В Стэдвелле царило запустение. Верхушки массивных воротных столбов украшали каменные львы – вернее, некогда украшали. Один из этих самых львов валялся в траве позади столба с опустевшей плоской верхушкой. Казалось, он лежит там уже давно. Железные ворота были незаперты. Квадратная сторожка пустовала. В одном из ее окон было выбито стекло, и окно заколотили досками. Подъезжая к дому, экипаж переехал по мосту через реку. Берега реки поросли высокой травой – такой густой, что воды почти не было видно. Перед главным домом простиралась чистая и опрятная лужайка, которая, правда, больше напоминала красивый весенний луг, чем ухоженный садовый газон. Повсюду пестрели маргаритки. С западной стороны деревья подступили к дому настолько близко, что некоторые окна уже нельзя было разглядеть за их ветвями.
И все-таки дом выглядел именно так, как его помнил Дэвид: величественно и живописно. Выстроенный из серого камня не более ста лет назад, он был выдержан в лучших традициях архитектуры восемнадцатого века. Центральную часть дома выполнили в виде римской триумфальной арки. Четыре ее массивные колонны были увенчаны изваяниями античных богов, по всей видимости, устремленных навстречу победе. К центральной части примыкали по обеим сторонам двухэтажные флигели с высокими узкими окнами. К парадным дверям вела широкая каменная лестница.
Двухэтажный холл, отделанный мрамором, был прибран и чист. Правда, Дэвиду не предоставили возможность внимательно его оглядеть. В холле их встретила домоправительница, миссис Мэттьюз, которая, поприветствовав, представила штат, в большинстве своем вновь нанятых работников. Все они, выстроившись в шеренгу, напряженно вытянулись и приветствовали хозяина и хозяйку.

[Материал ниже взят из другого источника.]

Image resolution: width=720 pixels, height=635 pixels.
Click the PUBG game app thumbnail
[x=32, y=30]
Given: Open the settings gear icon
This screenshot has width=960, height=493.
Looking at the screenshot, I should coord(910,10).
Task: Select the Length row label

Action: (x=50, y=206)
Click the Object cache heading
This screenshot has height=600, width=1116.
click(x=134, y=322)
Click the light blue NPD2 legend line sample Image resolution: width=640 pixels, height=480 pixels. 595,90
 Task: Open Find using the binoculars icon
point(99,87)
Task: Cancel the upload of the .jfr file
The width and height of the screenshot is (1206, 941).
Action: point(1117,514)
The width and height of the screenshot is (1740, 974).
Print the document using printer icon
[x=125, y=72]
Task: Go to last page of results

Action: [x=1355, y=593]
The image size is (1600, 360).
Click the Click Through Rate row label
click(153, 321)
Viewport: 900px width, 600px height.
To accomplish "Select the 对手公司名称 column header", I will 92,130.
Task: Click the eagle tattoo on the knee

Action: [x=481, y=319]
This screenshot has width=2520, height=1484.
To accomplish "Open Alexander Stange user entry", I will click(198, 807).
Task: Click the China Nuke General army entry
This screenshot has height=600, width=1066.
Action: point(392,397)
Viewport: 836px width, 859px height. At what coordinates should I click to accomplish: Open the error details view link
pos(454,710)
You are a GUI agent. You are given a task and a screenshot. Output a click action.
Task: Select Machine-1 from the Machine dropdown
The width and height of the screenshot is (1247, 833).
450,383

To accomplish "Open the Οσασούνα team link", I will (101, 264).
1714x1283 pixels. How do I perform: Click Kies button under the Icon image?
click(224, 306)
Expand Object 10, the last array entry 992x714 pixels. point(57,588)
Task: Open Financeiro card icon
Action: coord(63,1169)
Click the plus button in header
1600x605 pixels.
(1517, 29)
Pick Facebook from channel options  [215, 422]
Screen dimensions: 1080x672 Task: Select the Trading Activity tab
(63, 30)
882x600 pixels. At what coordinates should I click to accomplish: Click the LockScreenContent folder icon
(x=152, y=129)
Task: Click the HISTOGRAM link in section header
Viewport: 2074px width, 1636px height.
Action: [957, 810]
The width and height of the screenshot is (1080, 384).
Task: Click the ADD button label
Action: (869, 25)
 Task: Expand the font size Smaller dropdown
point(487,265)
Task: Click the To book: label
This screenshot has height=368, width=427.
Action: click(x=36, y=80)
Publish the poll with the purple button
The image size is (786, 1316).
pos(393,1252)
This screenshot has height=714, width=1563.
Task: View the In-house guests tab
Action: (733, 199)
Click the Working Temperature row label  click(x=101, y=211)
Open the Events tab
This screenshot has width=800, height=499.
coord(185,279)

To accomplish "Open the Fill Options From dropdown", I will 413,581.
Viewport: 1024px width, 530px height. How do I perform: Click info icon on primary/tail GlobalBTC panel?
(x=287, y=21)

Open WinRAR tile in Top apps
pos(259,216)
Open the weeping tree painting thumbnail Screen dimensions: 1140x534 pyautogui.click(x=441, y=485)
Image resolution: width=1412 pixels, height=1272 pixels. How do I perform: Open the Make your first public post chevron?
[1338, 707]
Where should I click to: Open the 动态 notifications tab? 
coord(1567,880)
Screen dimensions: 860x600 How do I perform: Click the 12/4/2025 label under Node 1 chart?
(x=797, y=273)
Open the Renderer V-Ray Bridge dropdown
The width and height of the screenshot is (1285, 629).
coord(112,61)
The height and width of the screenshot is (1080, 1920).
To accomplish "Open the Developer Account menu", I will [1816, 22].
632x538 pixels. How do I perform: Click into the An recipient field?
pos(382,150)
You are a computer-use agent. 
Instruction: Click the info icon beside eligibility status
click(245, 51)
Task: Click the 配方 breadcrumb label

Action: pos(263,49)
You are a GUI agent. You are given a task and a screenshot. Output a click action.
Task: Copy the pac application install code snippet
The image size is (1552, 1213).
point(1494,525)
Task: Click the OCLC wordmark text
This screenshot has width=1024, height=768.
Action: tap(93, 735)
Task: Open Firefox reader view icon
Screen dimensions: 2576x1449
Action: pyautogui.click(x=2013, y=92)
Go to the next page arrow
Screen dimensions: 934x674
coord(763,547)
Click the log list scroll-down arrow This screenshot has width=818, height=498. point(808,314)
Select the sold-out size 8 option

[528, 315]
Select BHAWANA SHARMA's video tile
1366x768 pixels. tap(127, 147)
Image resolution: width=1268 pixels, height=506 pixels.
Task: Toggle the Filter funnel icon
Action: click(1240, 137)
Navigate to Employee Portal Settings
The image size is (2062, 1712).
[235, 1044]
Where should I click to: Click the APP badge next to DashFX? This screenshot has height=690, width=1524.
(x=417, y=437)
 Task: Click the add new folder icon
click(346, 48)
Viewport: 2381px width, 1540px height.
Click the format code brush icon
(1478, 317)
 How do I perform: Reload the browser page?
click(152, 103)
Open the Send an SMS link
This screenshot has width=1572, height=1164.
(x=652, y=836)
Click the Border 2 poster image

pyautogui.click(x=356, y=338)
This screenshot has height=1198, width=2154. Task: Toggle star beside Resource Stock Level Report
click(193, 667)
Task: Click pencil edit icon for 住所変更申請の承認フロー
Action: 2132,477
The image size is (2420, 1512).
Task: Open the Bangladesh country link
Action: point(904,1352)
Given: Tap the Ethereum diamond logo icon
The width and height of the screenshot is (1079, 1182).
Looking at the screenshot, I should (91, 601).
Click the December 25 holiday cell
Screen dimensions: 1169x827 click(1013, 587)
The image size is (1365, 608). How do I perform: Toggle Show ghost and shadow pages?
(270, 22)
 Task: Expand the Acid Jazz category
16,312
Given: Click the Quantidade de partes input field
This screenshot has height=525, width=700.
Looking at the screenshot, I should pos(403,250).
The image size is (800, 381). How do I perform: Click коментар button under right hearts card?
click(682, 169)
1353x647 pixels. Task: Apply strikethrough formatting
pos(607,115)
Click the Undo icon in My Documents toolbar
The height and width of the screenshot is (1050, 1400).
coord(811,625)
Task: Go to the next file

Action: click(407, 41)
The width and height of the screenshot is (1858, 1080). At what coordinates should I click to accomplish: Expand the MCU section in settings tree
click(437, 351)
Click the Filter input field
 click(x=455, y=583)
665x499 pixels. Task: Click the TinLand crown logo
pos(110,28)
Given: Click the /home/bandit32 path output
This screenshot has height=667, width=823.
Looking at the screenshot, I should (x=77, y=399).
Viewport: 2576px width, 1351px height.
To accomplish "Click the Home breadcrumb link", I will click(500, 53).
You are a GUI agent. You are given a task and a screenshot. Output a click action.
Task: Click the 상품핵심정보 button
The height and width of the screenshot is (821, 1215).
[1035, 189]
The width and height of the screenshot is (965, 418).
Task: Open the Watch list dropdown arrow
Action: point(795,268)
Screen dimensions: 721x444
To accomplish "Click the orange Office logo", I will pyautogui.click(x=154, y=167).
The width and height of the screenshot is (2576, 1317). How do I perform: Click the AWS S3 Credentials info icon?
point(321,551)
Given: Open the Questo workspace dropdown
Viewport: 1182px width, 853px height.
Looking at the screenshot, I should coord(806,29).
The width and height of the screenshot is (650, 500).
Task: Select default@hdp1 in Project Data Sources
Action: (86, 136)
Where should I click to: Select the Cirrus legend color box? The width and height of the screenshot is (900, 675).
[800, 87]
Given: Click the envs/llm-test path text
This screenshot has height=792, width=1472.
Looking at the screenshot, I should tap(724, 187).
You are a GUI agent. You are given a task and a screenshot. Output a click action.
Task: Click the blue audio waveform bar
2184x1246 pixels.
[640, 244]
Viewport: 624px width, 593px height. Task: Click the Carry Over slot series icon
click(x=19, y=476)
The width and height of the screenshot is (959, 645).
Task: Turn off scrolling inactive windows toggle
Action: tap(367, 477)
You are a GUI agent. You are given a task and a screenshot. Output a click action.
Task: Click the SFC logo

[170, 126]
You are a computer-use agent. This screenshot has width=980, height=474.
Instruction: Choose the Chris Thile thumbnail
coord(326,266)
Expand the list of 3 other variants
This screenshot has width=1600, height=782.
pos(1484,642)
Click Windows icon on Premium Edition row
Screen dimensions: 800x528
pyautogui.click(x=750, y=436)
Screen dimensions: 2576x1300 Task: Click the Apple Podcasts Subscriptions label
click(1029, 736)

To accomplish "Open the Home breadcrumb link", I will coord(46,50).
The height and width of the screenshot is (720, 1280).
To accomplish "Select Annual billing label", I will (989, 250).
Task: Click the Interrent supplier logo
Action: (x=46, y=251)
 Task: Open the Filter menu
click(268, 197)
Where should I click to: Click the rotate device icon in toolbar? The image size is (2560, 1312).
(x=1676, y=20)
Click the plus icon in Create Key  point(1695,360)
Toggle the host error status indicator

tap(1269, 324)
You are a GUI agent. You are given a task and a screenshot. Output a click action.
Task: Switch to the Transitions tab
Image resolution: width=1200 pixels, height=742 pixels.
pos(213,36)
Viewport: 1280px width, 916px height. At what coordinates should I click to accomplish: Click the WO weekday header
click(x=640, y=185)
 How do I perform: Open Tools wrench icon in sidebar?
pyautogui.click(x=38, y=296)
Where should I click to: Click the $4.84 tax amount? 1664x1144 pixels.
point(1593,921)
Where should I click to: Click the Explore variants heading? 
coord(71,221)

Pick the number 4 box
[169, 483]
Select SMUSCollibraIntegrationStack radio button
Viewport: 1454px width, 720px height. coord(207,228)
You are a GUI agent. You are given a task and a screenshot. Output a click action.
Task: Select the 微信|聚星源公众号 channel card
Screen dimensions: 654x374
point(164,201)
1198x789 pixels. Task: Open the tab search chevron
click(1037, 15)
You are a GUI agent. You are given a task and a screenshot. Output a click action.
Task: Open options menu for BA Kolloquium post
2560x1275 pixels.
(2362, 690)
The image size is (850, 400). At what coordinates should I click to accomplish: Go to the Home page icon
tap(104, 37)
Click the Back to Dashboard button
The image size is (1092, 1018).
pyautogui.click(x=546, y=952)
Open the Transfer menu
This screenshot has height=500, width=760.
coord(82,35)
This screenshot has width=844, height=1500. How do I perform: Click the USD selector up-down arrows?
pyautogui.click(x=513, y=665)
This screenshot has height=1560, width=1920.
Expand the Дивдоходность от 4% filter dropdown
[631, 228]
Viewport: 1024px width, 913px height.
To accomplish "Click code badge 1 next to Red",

Дэвид собирался ограничиться кивком и милой улыбкой, а затем сразу проследовать дальше. У Ребекки, однако, были иные намерения. Она направилась к шеренге слуг и прошла вдоль нее, улыбаясь и обмениваясь с каждым из них несколькими словами. Слуги помоложе вначале глядели испуганно, но постепенно тоже заулыбались. Дэвид последовал примеру жены. Да, подумал он, ему, конечно, нужна в доме женщина, которая обучила бы его доброму, приветливому обхождению. В Крейборне, где он вырос, такой женщины не было
Они прошли в сопровождении домоправительницы через ведущую на лестницу арку и стали подниматься вверх по широким ступеням. Миссис Мэттьюз предположила, что его светлость и его супруга хотели бы, вероятно, осмотреть свои комнаты и освежиться перед поздним чаем, который будет сервирован в гостиной. Устилавший ступени ковер показался Дэвиду чересчур поблекшим и затоптанным.
Домоправительница пояснила, что обед подадут в семь, если только это одобрит ее светлость. Нового старшего повара, сообщила миссис Мэттьюз, срочно пригласили из Лондона. У него хорошие рекомендации.